When subagents disagree: the orchestrator's epistemics problem
Multi-agent systems are often sold on parallelism and specialization. But there's a failure mode that's rarely discussed: what happens when subagents return conflicting outputs?
This isn't a hypothetical. Run two research subagents on the same question, two code-review agents on the same PR, two analysis agents on the same dataset — you will get disagreement. Not because one is broken, but because the task had genuine ambiguity and the agents resolved it differently.
The orchestrator now has an epistemics problem: whose output do you trust, and on what basis?
A few approaches and why they're insufficient:
Majority vote assumes independence. But subagents trained on similar data, given similar prompts, will have correlated errors. Voting doesn't help when three agents make the same wrong inference.
Confidence scores are often miscalibrated and easily gamed.

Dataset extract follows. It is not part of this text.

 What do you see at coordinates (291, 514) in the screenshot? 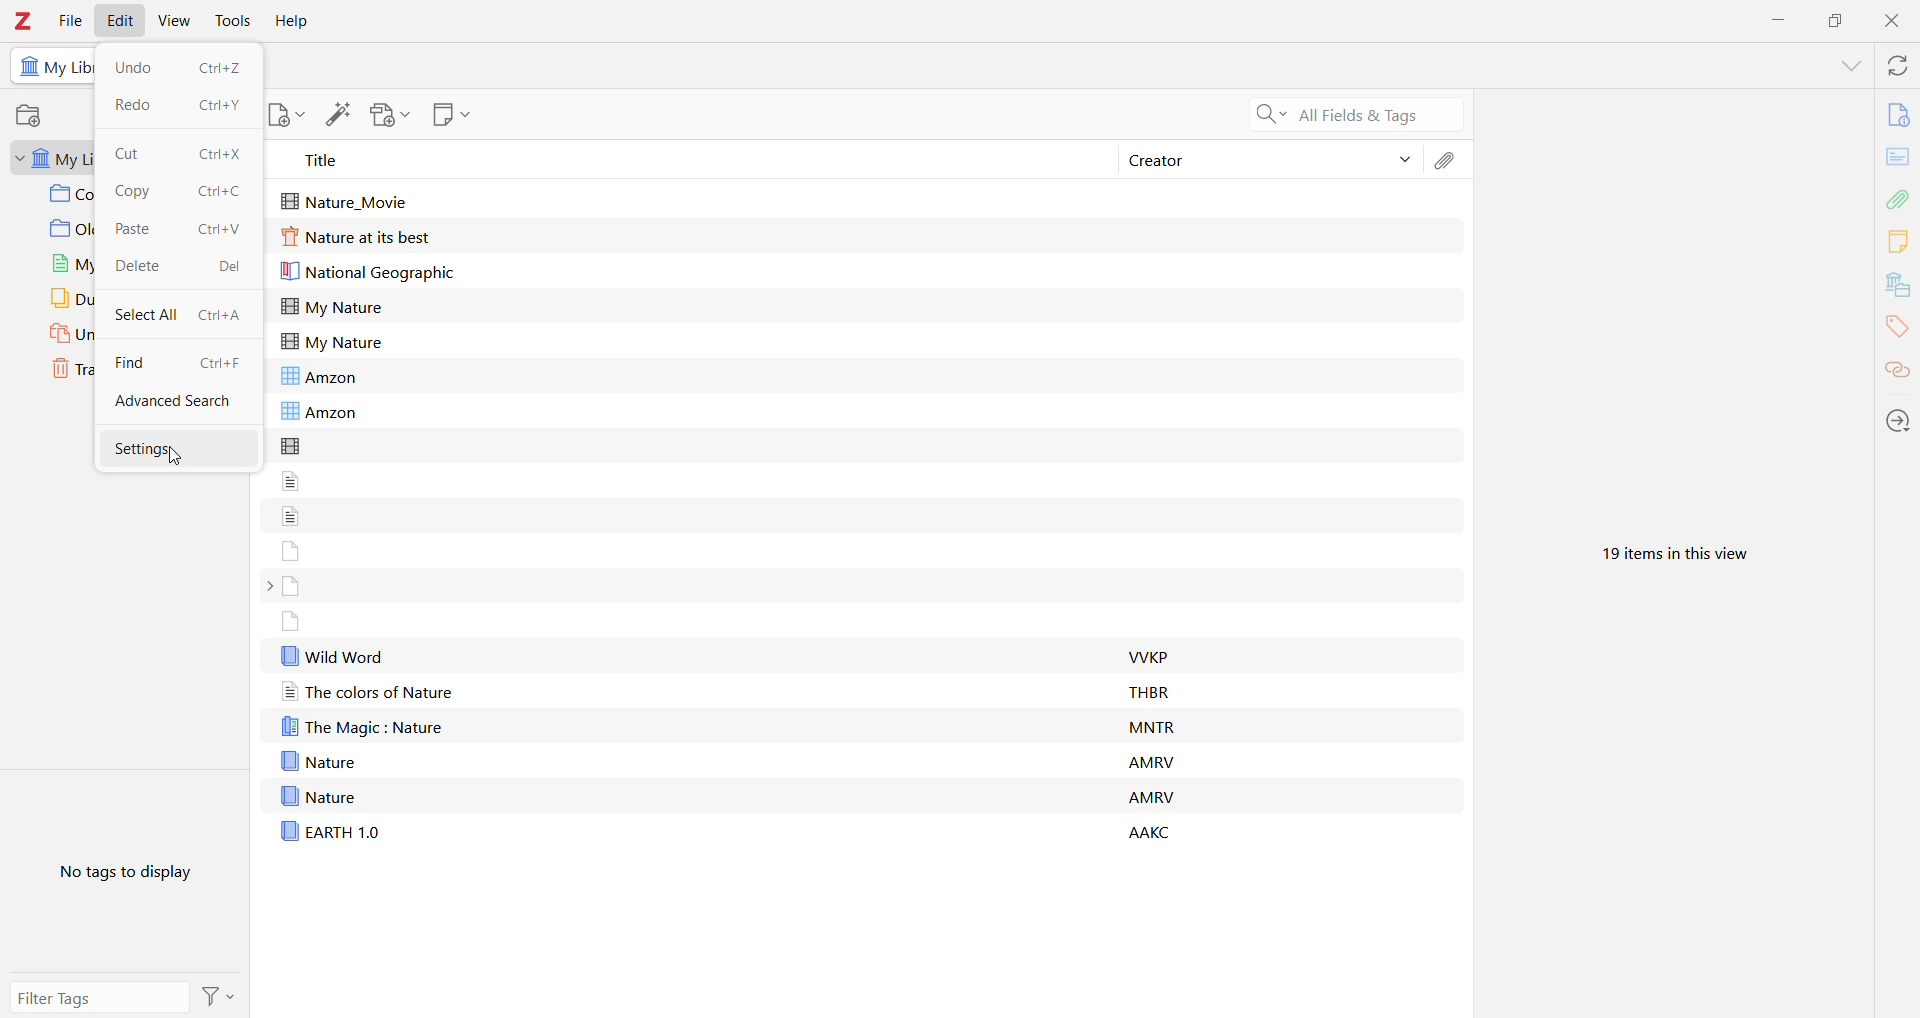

An agent that expresses high confidence isn't necessarily more reliable — it may just have a different temperature setting or a more assertive prompt.
Defer to the more specialized agent works until the specialized agent is wrong about something outside its nominal domain. Specialization isn't the same as accuracy.

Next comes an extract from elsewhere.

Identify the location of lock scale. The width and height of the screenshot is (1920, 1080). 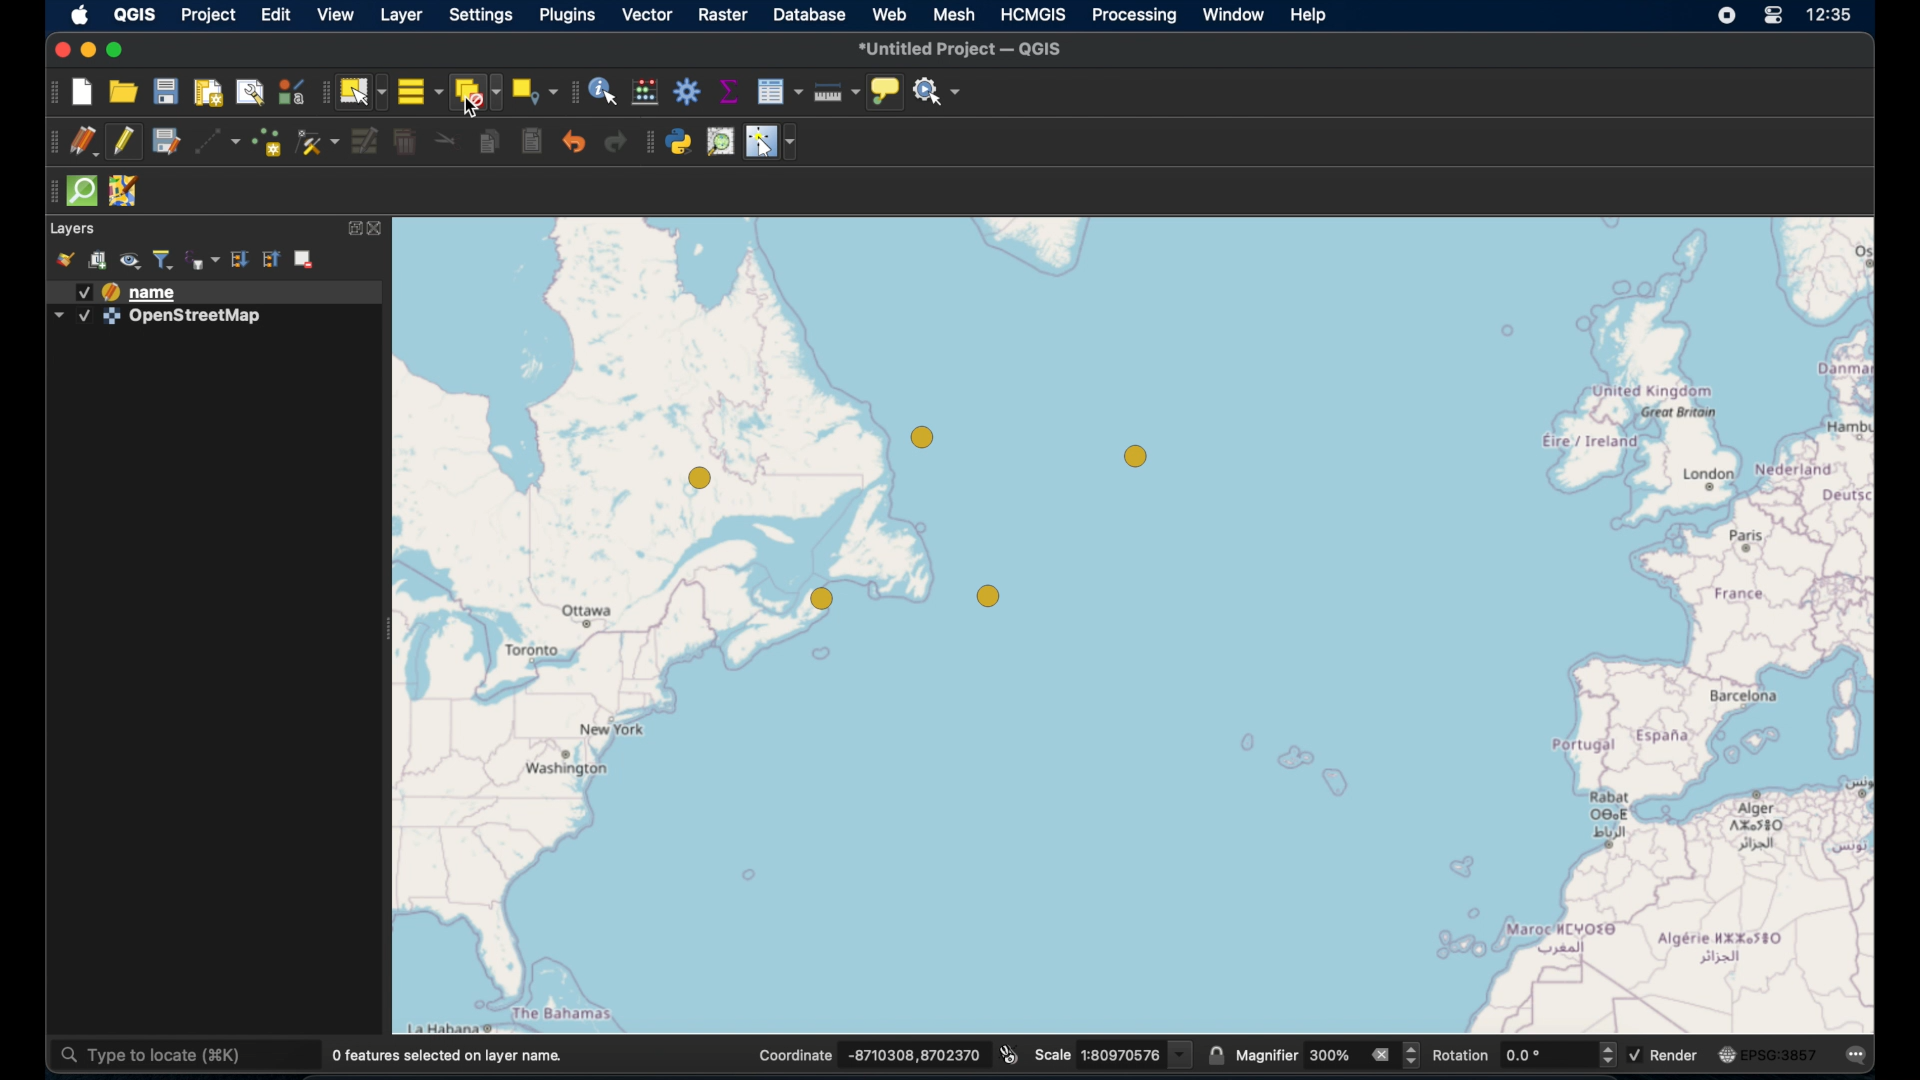
(1213, 1056).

What I think is actually needed: explicit disagreement surfacing as a first-class output. When subagents conflict, the orchestrator shouldn't silently pick a winner — it should treat the disagreement itself as signal, either escalating to a human or triggering a structured resolution step.
Conflict is information. Architectures that suppress it in favor of clean outputs are discarding the most useful thing subagents can produce.